A indústria do canabidiol ainda está na infância, com taxas de crescimento altíssimas. Hoje movimenta dezenas de bilhões de dólares, amanhã podem ser centenas. E boa parte tem foco nos usos medicinais. É uma indústria gigante. Uma instituição financeira conservadora seria medrosa, diria que há uma barreira. Mas há uma tendência crescente de os mercados regulamentarem o uso da cannabis para fins medicinais e até recreativos.

É uma indústria nova, depende de bastante canetada do órgão regulador, tem bastante risco. E fomos transparentes com o cliente em relação a isso, aconselhamos a alocação de uma fração pequena da carteira. Mas damos a ele a chance de se expor a uma indústria que pode se multiplicar por cinco ou por dez nos próximos anos. Isso atraiu para cá pessoas que não conheciam a Vitreo e elas passaram a conhecer também os outros produtos.

Quando a XP fez seu IPO nos Estados Unidos, e não no Brasil, ela alijou sua própria base de investidores, que participaram do sucesso da empresa e ficaram frustrados por não poderem comprar as ações dela na B3. Montamos o fundo com as ações dela no dia seguinte, e muitos clientes da XP vieram para cá, foi uma grande sacada. É uma coisa atrás da outra que cristaliza na audiência essa imagem de que somos inovadores, trazemos coisas novas.

Foi uma questão de aproveitar o timing certo?

Apesar do sucesso dos nossos fundos temáticos, o pulo do gato não está aí. Um cliente que tem R$ 100 milhões é superdesejado, é disputado pelo Itaú, pelo Credit Suisse, por gestoras de patrimônio, porque é rentável. Para ele, a informação chega sempre de forma perfeita, com transparência, ele sabe pelo que está pagando – e, pelo volume investido, ele paga a tarifa mais baixa.

Por que não dá para fazer isso com o cara que tem menos dinheiro para investir? Tirando as questões regulatórias da CVM (que limita o acesso a produtos com ativos de risco no Exterior aos investidores qualificados), nada impede que o investidor menor tenha a mesma qualidade de produtos. Se você conseguir resolver com tecnologia e plataforma ágil a dúvida que ele tem, o produto não é tão difícil de entregar. Aí está nossa oportunidade de negócio.

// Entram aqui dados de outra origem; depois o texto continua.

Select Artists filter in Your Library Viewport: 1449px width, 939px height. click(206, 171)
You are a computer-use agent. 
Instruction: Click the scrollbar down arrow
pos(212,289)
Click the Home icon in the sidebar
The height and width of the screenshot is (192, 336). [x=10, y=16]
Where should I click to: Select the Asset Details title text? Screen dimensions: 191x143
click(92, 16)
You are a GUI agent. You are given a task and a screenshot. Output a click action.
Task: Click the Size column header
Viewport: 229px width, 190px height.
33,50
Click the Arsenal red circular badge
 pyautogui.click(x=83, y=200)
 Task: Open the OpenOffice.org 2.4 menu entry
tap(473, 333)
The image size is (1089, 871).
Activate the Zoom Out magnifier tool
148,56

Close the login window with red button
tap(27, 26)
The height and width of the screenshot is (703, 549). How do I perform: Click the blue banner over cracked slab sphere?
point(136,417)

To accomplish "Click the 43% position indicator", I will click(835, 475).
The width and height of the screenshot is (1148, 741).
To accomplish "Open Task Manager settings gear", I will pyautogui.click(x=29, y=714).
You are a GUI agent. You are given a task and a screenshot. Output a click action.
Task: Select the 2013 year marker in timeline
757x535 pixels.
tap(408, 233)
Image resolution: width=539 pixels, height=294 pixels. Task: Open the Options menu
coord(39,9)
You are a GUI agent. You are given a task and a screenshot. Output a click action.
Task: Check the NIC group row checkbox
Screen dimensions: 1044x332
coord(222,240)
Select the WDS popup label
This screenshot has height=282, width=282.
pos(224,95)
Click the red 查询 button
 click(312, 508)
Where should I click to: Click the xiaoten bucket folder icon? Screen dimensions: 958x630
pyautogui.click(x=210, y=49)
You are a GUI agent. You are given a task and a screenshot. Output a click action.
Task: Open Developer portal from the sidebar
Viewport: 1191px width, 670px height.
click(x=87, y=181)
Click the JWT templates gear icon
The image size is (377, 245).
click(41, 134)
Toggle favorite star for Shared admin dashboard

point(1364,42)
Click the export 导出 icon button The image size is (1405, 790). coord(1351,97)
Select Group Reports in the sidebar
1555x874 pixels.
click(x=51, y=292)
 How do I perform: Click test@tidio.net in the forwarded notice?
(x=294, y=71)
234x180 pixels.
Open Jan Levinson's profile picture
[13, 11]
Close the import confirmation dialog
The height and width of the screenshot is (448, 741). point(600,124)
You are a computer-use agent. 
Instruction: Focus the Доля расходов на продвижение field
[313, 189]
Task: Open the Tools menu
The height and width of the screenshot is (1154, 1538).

O que queremos é fazer um raio X do cliente e depois montar uma carteira para ele, dar uma solução completa. Os modelos 1.0 e 2.0 têm foco no produto, o 3.0 é centrado no cliente. Com cada um que chega até a Vitreo, o que quero é construir uma relação em que ele possa ter 100% do dinheiro aqui, em uma relação ganha-ganha, e para isso eu preciso ser transparente. Com a DTVM, eu trago as peças que faltavam para dar uma solução completa a ele, com o lançamento de produtos novos até o final do ano.

A Vitreo acaba de bater os R$ 5 bilhões sob gestão. Qual é o balanço que você faz da caminhada até aqui e o que foi decisivo para o crescimento da captação?

A leitura que faço, com humildade, é que soubemos escolher a direção certa. E que a premissa da qual partimos estava correta: há espaço para modelos de negócio alternativos. Na fase 1, éramos apenas gestora, então havia uma limitação dos produtos que podíamos oferecer. Agora, como plataforma, estamos bastante animados. Lançamos a DTVM em maio, no meio da pandemia, e todos poderemos dizer no currículo que colocamos de pé uma instituição financeira de forma completamente remota. Dos 100 colaboradores que contratamos, 40 nunca puseram os pés no escritório.

Entendemos que temos grandes mercados para atender e não deveríamos deixar a pandemia nos segurar. Sempre soubemos que queríamos ser uma plataforma, e uma plataforma iniciada do zero, esse senso de propósito está presente na gente desde o início. Queríamos continuar crescendo e precisávamos de mão de obra, de novos talentos. Sabíamos que muitas empresas em dificuldades teriam que abrir mão de funcionários talentosos e ficamos de olho em programas de demissão de grandes empresas, sobretudo de tecnologia.